Judy is fondly remembered as half of the "News from Frenchtown" team – Judy and Nancy Lemoi wrote the column for the Rhode Island (then “East Greenwich”) Pendulum for decades.

Mark Thompson, now a writer at Time magazine, recalled how the pair inherited the column and what it became under their supervision:

“I came to know Judy when I was working at the Pendulum nearly 40 years ago. Like many old-time papers, the paper used to publish weekly columns about specific neighborhoods written by residents of those neighborhoods. But by the time the paper reached its 125th birthday in the mid-1970s, only Olive B. Harrington remained as such a neighborhood columnist.

“Her beat was Frenchtown, and she covered it well, in a bake-sale and broken-leg kind of way (“Frenchtown Baptist will have a bake sale this Saturday. Be sure to stop by for the Briggs’ doughnuts…Carr P. Tillinghast broke his leg Monday while trying to push his 500-pound pumpkin into the back of his Ford 150…”).

“When it came time for Olive B. to retire, Judy Bailey and her pal, Nancy Lemoi, stopped by the Pendulum and volunteered to take her place. It made for a more lively column. After all, we’d doubled our ears from two to four overnight.

“I spent a couple of years editing their weekly missives, and oftentimes they had the best stuff in the paper. Even better was what I’d have to edit out for reasons of libel or hearsay. And even better than that was what this Thelma and Louise of Frenchtown would tell me when they stopped by to deliver their copy early in the week for publication on Wednesday.

“Judy was a true salt-of-the-down-to-Earth woman, a farmer’s wife and lifelong Rhode Islander who seemed to know everyone from Water Street to West Greenwich.

“Her sense of what “made news” — about what made living in East Greenwich interesting — was top-notch. She’d laugh her little laugh, lower her voice, and tell a little vignette that had you sucking in your breath or laughing ... sometimes both at the same time.”

Nancy Lemoi agreed.

“We had a ball,” she said about writing the columns. “We met when her cows got loose and wound up in our driveway. She called to say sorry but we were just amazed and amused by the whole thing. We became great friends.”

Judy was, said Lemoi, “funny and insightful, certainly one of the brightest people I know.”

In particular, Lemoi appreciated Judy’s ability to adapt.

“For somebody who wasn’t particularly fond of change, Judy realized change was coming,” Lemoi said, referring to the Frenchtown area, which went from a farming community to subdivision heaven during her lifetime. Her forays into town governance were her way of trying to direct that change.

“Judy was good people,” said Alan Clarke, another Pendulum alum. “No matter how sparse the times we got together over the past 30 years, it was always just like yesterday…. There's never enough time in life to do everything you would like to do, but the few random visits I've had lately with Judy and Rodney at the farm were always fun, entertaining, and most interesting. I will miss her and my heart goes out to Rodney and the kids.”

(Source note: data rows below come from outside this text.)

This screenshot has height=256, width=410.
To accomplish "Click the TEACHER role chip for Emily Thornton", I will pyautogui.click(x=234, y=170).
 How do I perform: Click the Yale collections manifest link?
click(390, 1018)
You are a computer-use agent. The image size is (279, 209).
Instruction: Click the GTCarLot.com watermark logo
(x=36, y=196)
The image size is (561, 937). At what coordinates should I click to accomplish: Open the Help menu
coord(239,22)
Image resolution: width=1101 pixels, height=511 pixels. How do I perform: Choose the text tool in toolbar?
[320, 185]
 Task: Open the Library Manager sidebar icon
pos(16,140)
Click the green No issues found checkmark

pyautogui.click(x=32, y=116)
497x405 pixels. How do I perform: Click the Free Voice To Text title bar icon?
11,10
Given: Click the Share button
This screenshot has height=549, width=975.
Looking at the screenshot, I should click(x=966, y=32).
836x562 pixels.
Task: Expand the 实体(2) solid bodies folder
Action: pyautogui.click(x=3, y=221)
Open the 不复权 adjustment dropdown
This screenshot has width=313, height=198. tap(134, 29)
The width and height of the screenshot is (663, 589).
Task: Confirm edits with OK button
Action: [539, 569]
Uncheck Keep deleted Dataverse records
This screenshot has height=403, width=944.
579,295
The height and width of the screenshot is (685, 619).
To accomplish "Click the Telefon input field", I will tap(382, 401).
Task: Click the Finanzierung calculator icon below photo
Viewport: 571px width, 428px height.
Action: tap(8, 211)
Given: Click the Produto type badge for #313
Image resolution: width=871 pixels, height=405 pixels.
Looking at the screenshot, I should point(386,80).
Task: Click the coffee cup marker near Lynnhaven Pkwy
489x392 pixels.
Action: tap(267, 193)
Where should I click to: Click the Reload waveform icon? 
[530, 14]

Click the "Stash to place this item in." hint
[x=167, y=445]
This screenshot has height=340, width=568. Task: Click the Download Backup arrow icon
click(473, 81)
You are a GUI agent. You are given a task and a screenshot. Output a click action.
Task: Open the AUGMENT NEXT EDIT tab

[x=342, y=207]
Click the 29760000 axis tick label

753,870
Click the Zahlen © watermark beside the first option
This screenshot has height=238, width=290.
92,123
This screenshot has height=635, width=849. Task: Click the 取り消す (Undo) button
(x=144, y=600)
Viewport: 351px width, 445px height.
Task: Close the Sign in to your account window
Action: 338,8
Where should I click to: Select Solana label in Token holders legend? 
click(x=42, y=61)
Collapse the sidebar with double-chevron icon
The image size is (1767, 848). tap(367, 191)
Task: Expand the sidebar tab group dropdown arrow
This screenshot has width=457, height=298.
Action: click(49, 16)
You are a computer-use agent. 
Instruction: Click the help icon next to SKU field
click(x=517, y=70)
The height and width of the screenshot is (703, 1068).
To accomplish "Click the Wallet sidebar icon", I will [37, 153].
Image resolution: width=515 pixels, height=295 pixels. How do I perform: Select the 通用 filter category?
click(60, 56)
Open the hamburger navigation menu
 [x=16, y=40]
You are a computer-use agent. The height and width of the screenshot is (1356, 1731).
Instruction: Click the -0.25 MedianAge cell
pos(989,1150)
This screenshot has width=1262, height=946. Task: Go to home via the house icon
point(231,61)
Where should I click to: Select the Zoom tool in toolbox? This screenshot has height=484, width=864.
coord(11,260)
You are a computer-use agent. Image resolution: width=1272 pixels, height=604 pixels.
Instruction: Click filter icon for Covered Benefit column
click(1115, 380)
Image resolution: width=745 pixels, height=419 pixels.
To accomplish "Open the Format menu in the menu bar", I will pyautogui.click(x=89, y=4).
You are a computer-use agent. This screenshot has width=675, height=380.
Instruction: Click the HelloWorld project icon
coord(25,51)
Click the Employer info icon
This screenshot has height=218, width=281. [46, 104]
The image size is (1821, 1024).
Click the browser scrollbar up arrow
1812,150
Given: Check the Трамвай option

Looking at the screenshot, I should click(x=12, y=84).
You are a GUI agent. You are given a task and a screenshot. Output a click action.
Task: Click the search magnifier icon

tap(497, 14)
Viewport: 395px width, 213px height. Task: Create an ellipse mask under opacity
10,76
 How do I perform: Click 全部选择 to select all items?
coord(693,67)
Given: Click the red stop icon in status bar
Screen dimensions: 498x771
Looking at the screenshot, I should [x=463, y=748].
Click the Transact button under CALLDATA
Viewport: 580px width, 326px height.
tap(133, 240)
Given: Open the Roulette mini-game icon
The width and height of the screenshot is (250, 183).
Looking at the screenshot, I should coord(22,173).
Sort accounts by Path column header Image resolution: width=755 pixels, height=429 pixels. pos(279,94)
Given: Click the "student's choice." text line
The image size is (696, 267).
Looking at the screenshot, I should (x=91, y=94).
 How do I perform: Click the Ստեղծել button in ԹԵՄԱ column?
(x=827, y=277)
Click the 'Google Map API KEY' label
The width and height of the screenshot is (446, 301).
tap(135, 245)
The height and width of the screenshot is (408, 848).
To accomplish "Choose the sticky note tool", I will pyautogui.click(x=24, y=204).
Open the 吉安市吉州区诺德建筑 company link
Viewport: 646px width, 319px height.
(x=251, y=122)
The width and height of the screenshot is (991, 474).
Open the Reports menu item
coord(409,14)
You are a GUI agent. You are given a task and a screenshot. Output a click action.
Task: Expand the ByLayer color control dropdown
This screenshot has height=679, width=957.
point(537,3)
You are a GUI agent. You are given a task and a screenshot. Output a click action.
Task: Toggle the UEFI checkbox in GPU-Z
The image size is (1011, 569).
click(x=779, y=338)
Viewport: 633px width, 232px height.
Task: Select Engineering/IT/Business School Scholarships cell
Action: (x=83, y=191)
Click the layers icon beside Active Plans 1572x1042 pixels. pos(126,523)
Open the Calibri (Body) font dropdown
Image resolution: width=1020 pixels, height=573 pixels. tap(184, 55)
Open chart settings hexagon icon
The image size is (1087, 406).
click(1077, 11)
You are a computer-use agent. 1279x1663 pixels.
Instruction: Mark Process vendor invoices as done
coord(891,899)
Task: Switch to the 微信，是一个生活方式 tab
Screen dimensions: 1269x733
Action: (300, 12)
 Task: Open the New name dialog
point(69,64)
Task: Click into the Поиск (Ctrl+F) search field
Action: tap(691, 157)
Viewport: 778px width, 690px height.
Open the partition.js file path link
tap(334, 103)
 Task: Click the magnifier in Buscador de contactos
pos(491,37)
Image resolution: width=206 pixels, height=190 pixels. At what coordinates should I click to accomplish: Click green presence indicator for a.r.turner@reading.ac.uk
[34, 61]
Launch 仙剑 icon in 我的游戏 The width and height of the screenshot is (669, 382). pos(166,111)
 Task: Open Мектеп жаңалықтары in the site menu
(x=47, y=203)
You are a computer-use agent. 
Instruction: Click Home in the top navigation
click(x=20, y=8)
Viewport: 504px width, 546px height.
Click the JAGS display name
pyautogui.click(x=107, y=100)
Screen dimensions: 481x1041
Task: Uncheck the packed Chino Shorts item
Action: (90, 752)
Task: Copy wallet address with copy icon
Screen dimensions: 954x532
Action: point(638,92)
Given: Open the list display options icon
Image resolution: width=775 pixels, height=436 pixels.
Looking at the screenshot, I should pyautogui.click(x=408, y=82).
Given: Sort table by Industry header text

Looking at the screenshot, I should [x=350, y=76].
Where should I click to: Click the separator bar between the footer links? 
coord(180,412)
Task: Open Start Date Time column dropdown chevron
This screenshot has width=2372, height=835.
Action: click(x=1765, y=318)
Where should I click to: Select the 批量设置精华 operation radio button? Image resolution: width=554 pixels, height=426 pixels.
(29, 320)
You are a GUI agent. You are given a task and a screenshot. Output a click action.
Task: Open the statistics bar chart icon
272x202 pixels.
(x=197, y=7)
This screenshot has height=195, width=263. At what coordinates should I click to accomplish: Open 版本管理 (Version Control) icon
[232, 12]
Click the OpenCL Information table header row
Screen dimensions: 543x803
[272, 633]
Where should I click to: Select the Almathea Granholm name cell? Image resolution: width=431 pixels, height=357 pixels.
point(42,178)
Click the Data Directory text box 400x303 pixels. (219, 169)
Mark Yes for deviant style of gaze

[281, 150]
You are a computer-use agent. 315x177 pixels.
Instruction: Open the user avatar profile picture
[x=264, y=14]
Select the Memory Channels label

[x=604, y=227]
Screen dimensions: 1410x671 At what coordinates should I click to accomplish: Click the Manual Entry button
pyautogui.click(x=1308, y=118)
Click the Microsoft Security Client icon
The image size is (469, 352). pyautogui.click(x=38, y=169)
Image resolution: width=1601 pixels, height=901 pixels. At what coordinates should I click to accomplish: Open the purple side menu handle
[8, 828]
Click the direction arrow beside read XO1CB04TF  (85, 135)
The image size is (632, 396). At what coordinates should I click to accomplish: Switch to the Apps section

“While her family and farm were the center of her life, it was plain to see that Judy Bailey could have done anything she wanted in the larger world,” said Thompson. “We were all fortunate that what she wanted to do was East Greenwich.”

A Memorial Service will be held Friday, Oct. 11, at 1 p.m. at the East Greenwich First Baptist Church. Calling hours are Thursday, Oct. 10, from 4 to 7 p.m. at the Hill Funeral Home, 822 Main St.